Pressed further at another point, Goitein said: “I had said millions earlier, which I think is conservative. . . . Potentially tens of millions. I don’t know. I really hesitate to speculate.”
Foreign Intelligence Surveillance Act regulations require the NSA, CIA and FBI – all of which have access to the database of collected communications – to “minimize” information about U.S. citizens or green card holders when it is incidentally swept up.
But the databases are widely available – one report on how the FBI handles searches of the databases monitored use in 13 FBI field offices – and agents in those offices can query the databases even when they have no suspicion of wrongdoing, said David Medine, who until July 1 was chair of the Privacy and Civil Liberties Board, a bipartisan watchdog that seeks to ensure government compliance with privacy and civil liberties rules.
“They are just sort of entitled to poke around and see if something is going on,” Medine told a Senate panel in May.
Critics of Section 702 say that sort of “backdoor search” allows authorities to snoop on citizens without having to show probable cause and obtain constitutionally required warrants.
The reality is that they can collect information that has no connection to terrorism, national security or weapons of mass destruction.
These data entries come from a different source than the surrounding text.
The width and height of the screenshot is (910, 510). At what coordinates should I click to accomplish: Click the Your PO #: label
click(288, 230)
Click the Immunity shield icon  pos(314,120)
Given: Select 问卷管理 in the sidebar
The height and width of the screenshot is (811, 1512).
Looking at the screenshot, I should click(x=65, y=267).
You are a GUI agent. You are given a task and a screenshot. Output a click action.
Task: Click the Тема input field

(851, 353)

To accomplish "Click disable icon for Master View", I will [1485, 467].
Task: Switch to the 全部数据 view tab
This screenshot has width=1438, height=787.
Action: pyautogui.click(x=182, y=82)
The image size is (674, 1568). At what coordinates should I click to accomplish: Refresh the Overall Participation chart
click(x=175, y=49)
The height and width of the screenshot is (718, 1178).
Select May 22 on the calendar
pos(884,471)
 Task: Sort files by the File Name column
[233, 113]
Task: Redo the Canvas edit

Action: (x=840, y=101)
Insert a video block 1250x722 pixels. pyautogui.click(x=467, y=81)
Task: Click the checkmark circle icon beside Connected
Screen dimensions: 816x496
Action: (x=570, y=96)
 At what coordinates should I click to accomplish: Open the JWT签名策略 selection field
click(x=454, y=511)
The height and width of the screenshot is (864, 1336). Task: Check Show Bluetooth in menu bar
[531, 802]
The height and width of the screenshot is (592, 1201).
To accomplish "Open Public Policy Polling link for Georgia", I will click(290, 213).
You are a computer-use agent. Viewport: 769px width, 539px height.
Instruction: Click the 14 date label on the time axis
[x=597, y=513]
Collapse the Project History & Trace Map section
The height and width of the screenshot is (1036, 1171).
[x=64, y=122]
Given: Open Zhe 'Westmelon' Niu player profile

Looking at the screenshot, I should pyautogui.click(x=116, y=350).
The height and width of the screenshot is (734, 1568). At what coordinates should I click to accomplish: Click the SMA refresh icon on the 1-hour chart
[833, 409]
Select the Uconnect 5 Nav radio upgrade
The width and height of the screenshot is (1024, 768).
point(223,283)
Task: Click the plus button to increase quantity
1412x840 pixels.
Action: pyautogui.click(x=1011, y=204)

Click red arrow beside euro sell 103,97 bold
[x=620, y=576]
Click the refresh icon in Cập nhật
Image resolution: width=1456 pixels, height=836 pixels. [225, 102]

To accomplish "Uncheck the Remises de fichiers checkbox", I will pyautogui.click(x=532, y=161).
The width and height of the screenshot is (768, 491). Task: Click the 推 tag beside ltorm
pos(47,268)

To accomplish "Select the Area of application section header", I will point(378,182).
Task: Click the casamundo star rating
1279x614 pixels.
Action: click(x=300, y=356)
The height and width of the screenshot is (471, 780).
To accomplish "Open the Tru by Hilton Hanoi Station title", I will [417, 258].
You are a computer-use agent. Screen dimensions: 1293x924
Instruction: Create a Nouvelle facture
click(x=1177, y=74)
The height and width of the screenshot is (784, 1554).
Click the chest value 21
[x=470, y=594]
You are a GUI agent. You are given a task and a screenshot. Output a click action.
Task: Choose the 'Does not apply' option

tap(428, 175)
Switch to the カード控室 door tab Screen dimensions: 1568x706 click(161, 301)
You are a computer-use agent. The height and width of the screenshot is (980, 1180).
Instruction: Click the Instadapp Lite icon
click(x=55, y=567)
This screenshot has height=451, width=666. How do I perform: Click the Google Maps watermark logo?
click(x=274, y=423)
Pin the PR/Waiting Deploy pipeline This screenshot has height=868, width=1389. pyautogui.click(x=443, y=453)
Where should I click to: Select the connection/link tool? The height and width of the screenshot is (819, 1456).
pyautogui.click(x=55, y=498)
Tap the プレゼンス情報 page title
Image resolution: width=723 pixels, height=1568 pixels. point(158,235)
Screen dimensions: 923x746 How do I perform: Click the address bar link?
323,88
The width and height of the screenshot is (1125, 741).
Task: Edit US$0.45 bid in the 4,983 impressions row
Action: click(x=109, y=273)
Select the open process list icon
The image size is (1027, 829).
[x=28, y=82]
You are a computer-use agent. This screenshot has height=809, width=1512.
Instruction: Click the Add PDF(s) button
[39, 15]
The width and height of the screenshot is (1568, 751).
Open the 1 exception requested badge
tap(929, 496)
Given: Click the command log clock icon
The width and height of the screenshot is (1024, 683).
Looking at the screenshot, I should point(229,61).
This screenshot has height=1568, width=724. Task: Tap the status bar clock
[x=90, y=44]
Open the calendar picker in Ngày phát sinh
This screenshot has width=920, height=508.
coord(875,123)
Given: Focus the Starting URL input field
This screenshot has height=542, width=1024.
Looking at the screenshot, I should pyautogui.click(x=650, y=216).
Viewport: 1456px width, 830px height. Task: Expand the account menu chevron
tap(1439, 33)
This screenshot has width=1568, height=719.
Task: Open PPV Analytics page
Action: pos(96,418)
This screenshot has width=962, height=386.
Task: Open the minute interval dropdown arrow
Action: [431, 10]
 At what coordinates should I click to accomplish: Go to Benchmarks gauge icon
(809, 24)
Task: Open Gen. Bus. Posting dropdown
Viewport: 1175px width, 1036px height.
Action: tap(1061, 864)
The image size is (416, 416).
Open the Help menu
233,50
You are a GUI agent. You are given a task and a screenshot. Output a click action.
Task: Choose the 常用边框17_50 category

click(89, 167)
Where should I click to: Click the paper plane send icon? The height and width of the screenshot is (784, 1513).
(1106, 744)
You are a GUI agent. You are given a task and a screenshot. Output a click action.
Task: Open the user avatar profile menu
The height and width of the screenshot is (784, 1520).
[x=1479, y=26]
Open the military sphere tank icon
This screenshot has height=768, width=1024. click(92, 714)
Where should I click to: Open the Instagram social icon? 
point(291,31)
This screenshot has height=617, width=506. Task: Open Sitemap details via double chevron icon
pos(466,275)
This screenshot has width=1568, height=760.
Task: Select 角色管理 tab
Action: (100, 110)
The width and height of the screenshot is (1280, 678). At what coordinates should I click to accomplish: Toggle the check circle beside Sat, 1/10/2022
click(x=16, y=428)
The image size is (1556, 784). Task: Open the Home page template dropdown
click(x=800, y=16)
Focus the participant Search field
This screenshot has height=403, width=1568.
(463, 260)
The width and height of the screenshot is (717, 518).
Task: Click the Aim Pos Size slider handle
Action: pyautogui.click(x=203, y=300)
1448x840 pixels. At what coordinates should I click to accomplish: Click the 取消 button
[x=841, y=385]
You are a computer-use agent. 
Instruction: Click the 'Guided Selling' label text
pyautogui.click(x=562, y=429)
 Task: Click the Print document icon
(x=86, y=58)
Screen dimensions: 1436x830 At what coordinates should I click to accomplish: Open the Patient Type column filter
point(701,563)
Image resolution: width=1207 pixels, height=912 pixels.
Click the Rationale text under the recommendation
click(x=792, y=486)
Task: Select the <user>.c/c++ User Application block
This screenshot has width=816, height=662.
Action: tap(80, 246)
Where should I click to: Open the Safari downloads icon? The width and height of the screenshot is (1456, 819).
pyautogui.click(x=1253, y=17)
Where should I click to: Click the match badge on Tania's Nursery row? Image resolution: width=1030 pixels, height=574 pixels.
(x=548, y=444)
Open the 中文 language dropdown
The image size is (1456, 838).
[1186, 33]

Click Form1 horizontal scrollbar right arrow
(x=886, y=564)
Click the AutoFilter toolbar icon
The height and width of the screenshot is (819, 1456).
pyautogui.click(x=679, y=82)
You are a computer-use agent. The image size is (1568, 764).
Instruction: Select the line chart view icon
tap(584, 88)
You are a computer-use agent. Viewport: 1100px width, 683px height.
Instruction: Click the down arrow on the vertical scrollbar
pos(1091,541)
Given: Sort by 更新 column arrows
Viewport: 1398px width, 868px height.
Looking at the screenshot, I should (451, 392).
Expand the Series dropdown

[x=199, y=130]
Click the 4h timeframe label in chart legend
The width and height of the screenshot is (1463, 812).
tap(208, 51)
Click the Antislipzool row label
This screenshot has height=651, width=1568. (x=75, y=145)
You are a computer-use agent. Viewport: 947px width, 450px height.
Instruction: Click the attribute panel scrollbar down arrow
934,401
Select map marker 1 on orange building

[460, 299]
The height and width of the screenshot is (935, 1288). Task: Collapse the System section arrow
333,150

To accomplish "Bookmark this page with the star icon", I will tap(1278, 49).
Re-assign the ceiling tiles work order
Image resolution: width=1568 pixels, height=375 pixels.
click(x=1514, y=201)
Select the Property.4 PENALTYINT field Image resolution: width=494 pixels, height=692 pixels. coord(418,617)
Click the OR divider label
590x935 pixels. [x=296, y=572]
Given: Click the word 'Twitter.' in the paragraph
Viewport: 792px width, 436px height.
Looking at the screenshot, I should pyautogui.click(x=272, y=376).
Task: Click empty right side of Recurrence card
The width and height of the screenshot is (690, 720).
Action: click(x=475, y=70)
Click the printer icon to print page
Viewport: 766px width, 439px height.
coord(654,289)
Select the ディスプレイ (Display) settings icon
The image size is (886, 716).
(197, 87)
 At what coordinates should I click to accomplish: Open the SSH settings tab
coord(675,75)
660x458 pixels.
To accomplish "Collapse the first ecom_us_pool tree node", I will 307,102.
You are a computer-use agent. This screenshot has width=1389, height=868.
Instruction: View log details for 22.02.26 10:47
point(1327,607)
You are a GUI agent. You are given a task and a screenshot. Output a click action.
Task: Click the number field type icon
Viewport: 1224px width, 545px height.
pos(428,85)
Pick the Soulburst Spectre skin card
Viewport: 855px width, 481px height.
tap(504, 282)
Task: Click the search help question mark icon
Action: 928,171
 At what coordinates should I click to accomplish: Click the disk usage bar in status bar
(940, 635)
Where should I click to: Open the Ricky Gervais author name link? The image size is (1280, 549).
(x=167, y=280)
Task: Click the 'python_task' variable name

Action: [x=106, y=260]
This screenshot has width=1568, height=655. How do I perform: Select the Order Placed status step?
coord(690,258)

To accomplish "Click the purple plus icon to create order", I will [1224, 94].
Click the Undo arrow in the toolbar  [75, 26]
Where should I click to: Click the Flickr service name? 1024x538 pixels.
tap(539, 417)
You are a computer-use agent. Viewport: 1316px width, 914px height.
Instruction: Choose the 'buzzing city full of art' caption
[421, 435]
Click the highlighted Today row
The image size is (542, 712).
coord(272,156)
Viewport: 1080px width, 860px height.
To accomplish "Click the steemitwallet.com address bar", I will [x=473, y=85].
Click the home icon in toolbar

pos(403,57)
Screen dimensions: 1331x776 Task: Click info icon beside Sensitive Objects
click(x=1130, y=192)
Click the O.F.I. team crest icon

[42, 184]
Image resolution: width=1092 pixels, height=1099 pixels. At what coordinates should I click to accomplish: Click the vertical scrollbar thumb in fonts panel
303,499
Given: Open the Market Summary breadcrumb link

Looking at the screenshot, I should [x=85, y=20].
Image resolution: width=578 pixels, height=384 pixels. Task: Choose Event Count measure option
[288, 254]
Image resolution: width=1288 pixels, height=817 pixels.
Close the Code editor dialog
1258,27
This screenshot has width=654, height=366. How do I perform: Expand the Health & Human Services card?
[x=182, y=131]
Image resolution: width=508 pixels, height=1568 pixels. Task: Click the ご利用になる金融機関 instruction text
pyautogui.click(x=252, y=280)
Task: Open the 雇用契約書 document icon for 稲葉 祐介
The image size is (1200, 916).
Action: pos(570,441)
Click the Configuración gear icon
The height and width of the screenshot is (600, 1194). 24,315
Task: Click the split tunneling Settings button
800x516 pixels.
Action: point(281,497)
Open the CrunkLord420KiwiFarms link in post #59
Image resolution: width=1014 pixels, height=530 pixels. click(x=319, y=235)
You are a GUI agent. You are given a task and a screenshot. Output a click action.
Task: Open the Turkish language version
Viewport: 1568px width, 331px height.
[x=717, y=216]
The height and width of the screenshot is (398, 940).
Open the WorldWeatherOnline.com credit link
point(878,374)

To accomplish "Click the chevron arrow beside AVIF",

Neema Singh Guliani, legislative counsel, American Civil Liberties Union
“You have this authority, and the government says the goal is national security and to help us prevent terrorism. The reality is that they can collect information that has no connection to terrorism, national security or weapons of mass destruction,” Guliani said.
Defenders of Foreign Intelligence Surveillance Act surveillance said they hoped legislators reauthorized its use. They say evidence of abuse is minimal.
“Throughout my time at NSA, I routinely saw analysts self-report if they ran an improper query,” April Doss, a former assistant general counsel at the agency, wrote in her submitted testimony to the House Judiciary Committee on March 1.
Auditors review logs for signs of improper queries, Doss said in an interview, calling existing laws “robust and effective” and noting the oversight of three branches of government.
Doss and other supporters of the status quo make an unusual argument: Simply trying to satisfy legislators who want to know how many U.S. citizens turn up in the electronic sweeping would require the NSA to act intrusively, would divert analysts from hunting terrorists and would possibly even break the law by actively tracking the Americans they find, raising new privacy concerns.
“It would prompt intelligence analysts to look for communications that they would not otherwise see, communications that have no intelligence value,” Doss said.
For his part, Swalwell, the California legislator, said convincing the citizenry that surveillance was being done properly was vital to the health of the intelligence community.
“The more transparent we are about 702, the better,” he said. “When Americans understand how their government is protecting them, they’re more willing, I think, to go along with what’s necessary to keep us safe.”